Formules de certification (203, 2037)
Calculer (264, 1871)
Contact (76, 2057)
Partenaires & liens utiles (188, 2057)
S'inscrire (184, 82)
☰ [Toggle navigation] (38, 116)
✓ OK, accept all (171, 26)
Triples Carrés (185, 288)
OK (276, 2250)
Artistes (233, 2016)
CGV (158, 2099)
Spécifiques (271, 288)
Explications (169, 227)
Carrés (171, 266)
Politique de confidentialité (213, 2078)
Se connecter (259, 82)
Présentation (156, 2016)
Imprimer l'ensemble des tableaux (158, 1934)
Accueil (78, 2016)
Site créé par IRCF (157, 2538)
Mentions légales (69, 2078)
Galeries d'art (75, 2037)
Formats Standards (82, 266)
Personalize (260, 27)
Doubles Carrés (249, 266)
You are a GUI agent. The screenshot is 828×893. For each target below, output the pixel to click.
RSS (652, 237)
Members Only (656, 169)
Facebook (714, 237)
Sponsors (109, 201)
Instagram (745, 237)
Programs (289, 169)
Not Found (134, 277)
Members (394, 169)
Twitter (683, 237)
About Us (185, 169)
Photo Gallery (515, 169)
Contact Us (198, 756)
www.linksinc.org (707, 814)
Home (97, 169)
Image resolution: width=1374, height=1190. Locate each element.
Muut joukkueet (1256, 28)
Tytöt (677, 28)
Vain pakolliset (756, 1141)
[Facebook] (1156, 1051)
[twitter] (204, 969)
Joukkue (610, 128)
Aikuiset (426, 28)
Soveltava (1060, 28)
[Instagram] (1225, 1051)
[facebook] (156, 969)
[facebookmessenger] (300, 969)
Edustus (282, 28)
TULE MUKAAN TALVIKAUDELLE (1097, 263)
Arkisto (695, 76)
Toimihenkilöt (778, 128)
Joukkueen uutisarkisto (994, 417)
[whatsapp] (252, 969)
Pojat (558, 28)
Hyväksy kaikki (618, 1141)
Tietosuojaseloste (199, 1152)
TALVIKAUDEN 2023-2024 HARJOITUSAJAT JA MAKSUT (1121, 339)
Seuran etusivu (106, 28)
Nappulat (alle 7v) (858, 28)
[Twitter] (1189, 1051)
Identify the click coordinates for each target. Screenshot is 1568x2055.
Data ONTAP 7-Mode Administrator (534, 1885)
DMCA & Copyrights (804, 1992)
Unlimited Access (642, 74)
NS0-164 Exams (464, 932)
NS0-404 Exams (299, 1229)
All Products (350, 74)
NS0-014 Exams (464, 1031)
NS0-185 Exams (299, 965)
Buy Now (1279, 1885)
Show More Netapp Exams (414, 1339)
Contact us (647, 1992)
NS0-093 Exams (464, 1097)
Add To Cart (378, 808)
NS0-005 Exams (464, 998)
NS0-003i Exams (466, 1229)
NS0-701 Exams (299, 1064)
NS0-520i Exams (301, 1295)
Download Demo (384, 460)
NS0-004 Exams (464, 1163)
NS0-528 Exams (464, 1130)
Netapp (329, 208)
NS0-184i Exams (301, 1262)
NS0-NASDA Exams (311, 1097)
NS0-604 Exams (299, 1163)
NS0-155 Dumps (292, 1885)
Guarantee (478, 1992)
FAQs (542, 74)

• • • • • • •

## Problem to solve
Reproduce all of the lines above, changing each occurrence of "Exams" to "Practice Tests" and leaving everything else unchanged.

## Exercise solution
Formules de certification (203, 2037)
Calculer (264, 1871)
Contact (76, 2057)
Partenaires & liens utiles (188, 2057)
S'inscrire (184, 82)
☰ [Toggle navigation] (38, 116)
✓ OK, accept all (171, 26)
Triples Carrés (185, 288)
OK (276, 2250)
Artistes (233, 2016)
CGV (158, 2099)
Spécifiques (271, 288)
Explications (169, 227)
Carrés (171, 266)
Politique de confidentialité (213, 2078)
Se connecter (259, 82)
Présentation (156, 2016)
Imprimer l'ensemble des tableaux (158, 1934)
Accueil (78, 2016)
Site créé par IRCF (157, 2538)
Mentions légales (69, 2078)
Galeries d'art (75, 2037)
Formats Standards (82, 266)
Personalize (260, 27)
Doubles Carrés (249, 266)
You are a GUI agent. The screenshot is 828×893. For each target below, output the pixel to click.
RSS (652, 237)
Members Only (656, 169)
Facebook (714, 237)
Sponsors (109, 201)
Instagram (745, 237)
Programs (289, 169)
Not Found (134, 277)
Members (394, 169)
Twitter (683, 237)
About Us (185, 169)
Photo Gallery (515, 169)
Contact Us (198, 756)
www.linksinc.org (707, 814)
Home (97, 169)
Image resolution: width=1374, height=1190. Locate each element.
Muut joukkueet (1256, 28)
Tytöt (677, 28)
Vain pakolliset (756, 1141)
[Facebook] (1156, 1051)
[twitter] (204, 969)
Joukkue (610, 128)
Aikuiset (426, 28)
Soveltava (1060, 28)
[Instagram] (1225, 1051)
[facebook] (156, 969)
[facebookmessenger] (300, 969)
Edustus (282, 28)
TULE MUKAAN TALVIKAUDELLE (1097, 263)
Arkisto (695, 76)
Toimihenkilöt (778, 128)
Joukkueen uutisarkisto (994, 417)
[whatsapp] (252, 969)
Pojat (558, 28)
Hyväksy kaikki (618, 1141)
Tietosuojaseloste (199, 1152)
TALVIKAUDEN 2023-2024 HARJOITUSAJAT JA MAKSUT (1121, 339)
Seuran etusivu (106, 28)
Nappulat (alle 7v) (858, 28)
[Twitter] (1189, 1051)
Identify the click coordinates for each target. Screenshot is 1568x2055.
Data ONTAP 7-Mode Administrator (534, 1885)
DMCA & Copyrights (804, 1992)
Unlimited Access (642, 74)
NS0-164 Practice Tests (464, 932)
NS0-404 Practice Tests (299, 1229)
All Products (350, 74)
NS0-014 Practice Tests (464, 1031)
NS0-185 Practice Tests (299, 965)
Buy Now (1279, 1885)
Show More Netapp Practice Tests (414, 1339)
Contact us (647, 1992)
NS0-093 Practice Tests (464, 1097)
Add To Cart (378, 808)
NS0-005 Practice Tests (464, 998)
NS0-003i Practice Tests (466, 1229)
NS0-701 Practice Tests (299, 1064)
NS0-520i Practice Tests (301, 1295)
Download Demo (384, 460)
NS0-004 Practice Tests (464, 1163)
NS0-528 Practice Tests (464, 1130)
Netapp (329, 208)
NS0-184i Practice Tests (301, 1262)
NS0-NASDA Practice Tests (311, 1097)
NS0-604 Practice Tests (299, 1163)
NS0-155 Dumps (292, 1885)
Guarantee (478, 1992)
FAQs (542, 74)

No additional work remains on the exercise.